Das Material des Reaktorkessels ist spröde geworden. Es gibt keinerlei Sicherheitsvorkehrungen für den Fall, dass der Reaktorkessel bricht. Ein Super-GAU wäre vorprogrammiert. Doch das ist bei weitem nicht die einzige Gefahr, die von einem Atomkraftwerk ausgeht. Wie ein roter Faden ziehen sich Fehler und das Bestreben, Störfälle zu vertuschen durch die Geschichte der Atomkraft.

Menschliches Versagen und alternde Reaktoren sind Gründe für die größten Sicherheitsprobleme. Terrorgefahr stellt ein zusätzliches Risiko dar. Materialfehler entstehen durch intensive Neutronen-Bestrahlung, dauernde Hitze und hohen Druck. Normalerweise fällt ein solcher Fehler erst bei Eintreten eines Störfalls auf, zum Beispiel wenn eine Leitung bricht wie jüngst in Sellafield.

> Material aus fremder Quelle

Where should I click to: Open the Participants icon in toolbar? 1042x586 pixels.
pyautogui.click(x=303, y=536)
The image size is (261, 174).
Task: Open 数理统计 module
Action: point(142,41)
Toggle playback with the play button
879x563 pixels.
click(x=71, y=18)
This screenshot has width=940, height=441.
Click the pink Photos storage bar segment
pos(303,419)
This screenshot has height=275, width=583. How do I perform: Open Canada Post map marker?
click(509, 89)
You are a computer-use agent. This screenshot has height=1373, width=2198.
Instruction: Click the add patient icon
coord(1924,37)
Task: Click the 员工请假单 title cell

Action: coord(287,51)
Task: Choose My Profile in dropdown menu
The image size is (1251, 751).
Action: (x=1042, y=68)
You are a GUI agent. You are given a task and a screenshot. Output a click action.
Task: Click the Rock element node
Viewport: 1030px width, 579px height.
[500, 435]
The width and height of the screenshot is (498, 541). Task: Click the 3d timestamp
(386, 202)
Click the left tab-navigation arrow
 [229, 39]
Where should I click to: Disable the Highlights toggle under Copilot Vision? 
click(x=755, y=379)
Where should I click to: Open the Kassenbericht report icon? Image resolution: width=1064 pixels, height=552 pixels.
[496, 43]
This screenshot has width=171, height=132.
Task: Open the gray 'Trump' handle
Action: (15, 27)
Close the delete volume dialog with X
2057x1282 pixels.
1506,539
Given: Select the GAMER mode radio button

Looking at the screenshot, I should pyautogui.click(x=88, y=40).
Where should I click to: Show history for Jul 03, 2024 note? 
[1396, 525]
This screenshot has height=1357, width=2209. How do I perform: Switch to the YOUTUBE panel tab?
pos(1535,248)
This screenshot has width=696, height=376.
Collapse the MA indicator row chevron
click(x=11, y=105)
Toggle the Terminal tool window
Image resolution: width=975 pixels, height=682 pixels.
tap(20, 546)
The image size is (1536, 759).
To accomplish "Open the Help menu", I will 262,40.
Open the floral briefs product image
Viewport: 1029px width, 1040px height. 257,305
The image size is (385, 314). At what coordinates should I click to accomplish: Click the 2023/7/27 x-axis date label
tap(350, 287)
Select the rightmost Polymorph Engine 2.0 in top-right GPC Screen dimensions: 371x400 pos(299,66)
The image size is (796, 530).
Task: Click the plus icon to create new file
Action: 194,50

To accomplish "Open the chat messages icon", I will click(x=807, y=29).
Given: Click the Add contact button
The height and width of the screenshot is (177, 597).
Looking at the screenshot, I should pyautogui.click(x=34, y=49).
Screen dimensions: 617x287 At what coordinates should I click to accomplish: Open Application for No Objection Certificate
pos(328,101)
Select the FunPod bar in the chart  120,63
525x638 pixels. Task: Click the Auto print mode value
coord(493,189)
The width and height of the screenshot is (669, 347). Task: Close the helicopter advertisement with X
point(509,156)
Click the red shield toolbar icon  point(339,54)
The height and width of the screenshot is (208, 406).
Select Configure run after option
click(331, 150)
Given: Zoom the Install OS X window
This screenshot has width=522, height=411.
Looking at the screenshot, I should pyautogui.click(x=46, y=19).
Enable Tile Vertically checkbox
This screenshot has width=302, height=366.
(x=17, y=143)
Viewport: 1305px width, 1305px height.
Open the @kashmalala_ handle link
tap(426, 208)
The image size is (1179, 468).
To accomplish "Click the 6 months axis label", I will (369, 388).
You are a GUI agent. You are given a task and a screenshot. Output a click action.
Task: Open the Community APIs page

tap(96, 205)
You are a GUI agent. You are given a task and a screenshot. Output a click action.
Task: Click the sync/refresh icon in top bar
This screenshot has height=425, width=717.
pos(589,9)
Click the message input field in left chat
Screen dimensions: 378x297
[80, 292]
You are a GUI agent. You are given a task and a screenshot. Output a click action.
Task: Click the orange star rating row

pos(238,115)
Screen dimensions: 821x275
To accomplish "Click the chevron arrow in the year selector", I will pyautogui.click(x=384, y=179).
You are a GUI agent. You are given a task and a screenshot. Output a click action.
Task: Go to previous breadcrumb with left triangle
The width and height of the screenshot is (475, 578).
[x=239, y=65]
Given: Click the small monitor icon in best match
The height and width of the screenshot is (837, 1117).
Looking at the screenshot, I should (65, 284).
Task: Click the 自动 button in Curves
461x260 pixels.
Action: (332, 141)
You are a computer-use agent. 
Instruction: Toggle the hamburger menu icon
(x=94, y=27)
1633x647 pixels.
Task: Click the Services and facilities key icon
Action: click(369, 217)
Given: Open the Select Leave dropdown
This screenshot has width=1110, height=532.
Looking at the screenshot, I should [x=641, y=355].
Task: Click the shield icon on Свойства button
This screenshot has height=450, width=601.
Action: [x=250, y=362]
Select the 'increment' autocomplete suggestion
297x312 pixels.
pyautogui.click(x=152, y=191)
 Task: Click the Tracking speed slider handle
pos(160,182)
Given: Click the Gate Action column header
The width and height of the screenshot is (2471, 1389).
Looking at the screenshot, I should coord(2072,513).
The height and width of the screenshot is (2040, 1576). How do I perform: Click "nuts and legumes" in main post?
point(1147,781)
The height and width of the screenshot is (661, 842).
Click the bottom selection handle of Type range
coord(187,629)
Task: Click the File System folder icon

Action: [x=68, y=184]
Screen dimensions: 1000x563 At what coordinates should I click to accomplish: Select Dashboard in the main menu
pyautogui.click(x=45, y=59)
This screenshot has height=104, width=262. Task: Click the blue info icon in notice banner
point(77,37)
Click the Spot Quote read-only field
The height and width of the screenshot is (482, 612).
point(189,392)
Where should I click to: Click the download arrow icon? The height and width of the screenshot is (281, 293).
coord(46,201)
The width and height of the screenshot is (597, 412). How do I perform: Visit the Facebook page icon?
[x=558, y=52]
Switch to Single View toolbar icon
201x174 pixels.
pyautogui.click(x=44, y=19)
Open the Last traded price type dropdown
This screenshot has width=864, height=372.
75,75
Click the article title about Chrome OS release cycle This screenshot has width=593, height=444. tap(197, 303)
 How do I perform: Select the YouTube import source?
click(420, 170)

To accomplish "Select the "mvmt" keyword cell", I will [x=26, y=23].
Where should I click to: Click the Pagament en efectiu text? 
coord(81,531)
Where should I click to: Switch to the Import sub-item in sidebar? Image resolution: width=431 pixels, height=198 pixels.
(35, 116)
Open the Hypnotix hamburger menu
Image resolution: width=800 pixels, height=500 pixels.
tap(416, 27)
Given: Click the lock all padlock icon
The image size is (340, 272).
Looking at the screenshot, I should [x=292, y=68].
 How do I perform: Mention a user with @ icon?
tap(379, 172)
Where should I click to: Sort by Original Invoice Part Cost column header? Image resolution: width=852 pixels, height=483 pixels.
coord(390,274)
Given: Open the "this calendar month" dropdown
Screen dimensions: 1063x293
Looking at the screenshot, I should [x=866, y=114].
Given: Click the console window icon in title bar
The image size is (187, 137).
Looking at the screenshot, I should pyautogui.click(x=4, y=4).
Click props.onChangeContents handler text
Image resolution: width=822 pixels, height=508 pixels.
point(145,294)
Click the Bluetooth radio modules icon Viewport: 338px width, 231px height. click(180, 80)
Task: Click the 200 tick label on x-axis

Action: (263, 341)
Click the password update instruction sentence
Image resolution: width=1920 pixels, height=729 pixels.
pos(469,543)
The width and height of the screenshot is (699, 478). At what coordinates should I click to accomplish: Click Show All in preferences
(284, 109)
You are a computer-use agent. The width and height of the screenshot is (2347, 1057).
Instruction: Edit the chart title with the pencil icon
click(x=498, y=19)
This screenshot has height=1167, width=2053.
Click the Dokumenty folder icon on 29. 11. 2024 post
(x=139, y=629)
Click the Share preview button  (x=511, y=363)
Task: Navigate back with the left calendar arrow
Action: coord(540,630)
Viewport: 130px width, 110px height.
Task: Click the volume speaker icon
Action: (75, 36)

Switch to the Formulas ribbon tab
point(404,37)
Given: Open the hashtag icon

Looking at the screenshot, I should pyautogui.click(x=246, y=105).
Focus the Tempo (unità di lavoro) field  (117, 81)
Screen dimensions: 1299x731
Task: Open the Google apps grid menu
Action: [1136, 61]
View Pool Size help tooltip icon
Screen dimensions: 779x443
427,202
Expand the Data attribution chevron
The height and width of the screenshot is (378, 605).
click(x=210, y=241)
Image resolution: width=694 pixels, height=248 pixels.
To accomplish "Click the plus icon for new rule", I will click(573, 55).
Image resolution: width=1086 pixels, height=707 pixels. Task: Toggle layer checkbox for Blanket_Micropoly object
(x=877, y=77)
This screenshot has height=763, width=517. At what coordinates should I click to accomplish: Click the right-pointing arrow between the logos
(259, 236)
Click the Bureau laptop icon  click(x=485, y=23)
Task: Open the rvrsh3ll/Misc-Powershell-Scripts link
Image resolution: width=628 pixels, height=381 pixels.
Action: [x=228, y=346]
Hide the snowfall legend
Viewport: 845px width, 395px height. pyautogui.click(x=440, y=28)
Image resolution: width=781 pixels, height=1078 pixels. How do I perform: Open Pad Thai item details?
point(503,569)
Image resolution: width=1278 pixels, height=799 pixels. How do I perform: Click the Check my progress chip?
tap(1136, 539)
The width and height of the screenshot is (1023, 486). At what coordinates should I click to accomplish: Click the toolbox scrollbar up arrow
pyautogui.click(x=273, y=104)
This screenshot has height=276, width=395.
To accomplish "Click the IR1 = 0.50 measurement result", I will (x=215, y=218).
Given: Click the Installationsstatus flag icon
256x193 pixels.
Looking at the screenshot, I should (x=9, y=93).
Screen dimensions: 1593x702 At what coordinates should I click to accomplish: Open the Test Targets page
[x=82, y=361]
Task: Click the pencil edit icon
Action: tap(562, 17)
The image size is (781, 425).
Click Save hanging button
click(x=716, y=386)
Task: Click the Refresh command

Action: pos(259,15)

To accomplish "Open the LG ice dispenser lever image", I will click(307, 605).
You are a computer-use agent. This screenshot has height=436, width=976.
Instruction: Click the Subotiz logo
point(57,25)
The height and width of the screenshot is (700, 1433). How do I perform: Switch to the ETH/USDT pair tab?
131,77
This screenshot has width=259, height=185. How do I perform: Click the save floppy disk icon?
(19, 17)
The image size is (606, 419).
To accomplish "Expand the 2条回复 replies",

Das Risiko alterungsbedingter Unfälle steigt ab dem 20. Laufzeitjahr. Das betrifft 14 von 18 deutschen Reaktoren. Unter Ertragsdruck heben die Betreiber von Atomkraftwerken die thermale Leistung von Reaktoren an. Das führt zu mehr Kernspaltungen, mehr radioaktivem Material und größerer Hitze im Reaktorkern. Unterm Strich bedeutet das weniger Sicherheit. Die Vielfalt der Sicherheitsprobleme lässt nur einen Schluss zu: Die Atomkraftwerke müssen so schnell wie technisch möglich abgeschaltet werden.